Download or read book Science for Policy Handbook written by Vladimir Sucha. This book was released on 2020-07-29. Available in PDF, EPUB and Kindle. Book excerpt: Science for Policy Handbook provides advice on how to bring science to the attention of policymakers. This resource is dedicated to researchers and research organizations aiming to achieve policy impacts. The book includes lessons learned along the way, advice on new skills, practices for individual researchers, elements necessary for institutional change, and knowledge areas and processes in which to invest. It puts co-creation at the centre of Science for Policy 2.0, a more integrated model of knowledge-policy relationship.

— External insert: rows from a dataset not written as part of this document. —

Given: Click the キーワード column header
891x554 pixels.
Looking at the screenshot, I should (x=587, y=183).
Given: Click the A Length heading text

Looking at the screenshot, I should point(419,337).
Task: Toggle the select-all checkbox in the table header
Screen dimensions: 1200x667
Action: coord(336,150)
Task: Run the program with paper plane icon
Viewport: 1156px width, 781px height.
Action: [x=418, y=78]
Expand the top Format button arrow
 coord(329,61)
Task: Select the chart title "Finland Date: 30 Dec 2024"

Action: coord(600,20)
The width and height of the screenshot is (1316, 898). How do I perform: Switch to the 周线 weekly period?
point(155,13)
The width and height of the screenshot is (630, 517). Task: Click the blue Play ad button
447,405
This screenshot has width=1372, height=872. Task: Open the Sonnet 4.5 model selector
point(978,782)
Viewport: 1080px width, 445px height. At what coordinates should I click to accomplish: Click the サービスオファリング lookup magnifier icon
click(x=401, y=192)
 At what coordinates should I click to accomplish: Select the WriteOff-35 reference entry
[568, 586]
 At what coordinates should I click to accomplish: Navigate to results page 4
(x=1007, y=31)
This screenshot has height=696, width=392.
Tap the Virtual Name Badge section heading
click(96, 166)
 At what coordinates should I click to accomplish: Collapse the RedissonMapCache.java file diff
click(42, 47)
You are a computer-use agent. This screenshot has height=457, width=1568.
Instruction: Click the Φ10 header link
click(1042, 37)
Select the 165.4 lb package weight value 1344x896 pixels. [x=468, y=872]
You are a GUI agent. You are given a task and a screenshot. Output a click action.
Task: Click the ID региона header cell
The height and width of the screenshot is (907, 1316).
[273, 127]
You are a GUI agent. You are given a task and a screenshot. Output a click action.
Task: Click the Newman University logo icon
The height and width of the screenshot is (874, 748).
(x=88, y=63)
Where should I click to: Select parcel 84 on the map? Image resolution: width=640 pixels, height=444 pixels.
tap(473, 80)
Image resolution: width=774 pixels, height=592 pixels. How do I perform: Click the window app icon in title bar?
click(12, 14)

Covers the vital area of science for policymaking Includes contributions from leading practitioners from the Joint Research Centre/European Commission Provides key skills based on the science-policy interface needed for effective evidence-informed policymaking Presents processes of knowledge production relevant for a more holistic science-policy relationship, along with the types of knowledge that are useful in policymaking
Download or read book Discovering Design written by Richard Buchanan. This book was released on 1995-04-15. Available in PDF, EPUB and Kindle. Book excerpt: Discovering Design reflects the growing recognition that the design of the everyday world deserves attention not only as a professional practice but as a subject of social, cultural, and philosophic investigation. Victor Margolin, cofounder and an editor of the journal Design Issues, and Richard Buchanan, also an editor of the journal, bring together eleven essays by scholars in fields ranging from psychology, sociology, and political theory to technology studies, rhetoric, and philosophy. The essayists share the editors' concern, first made clear in Margolin's Design Discourse: History, Theory, Criticism, with the the development of design studies as a field of interdisciplinary research. The contributors (Gianfranco Zaccai, Albert Borgmann, Richard Buchanan, Augusto Morello, Tufan Orel, Nigel Cross, Victor Margolin, Langdon Winner, Carl Mitcham, Tony Fry, and Ezio Manzini) focus on three broad themes that form a sequence of fundamental issues: how to shape design as a subject matter, how to distinguish the activity of designing in the complex world of action, and how to address the basic questions of value and responsibility that persistently arise in the discussion and practice of design. The editors' introduction provides a useful overview of these questions and offers a multidisciplinary framework for design studies. The essays discuss such topics as the relation of aesthetics to technology, the place of design in social action, the role of the consumer in design decisions, and the need for ethical practice in contemporary design. Manzini's concluding essay shows how the issue of ethics should connect responsible behavior to decisions made every day in the manufacture of objects.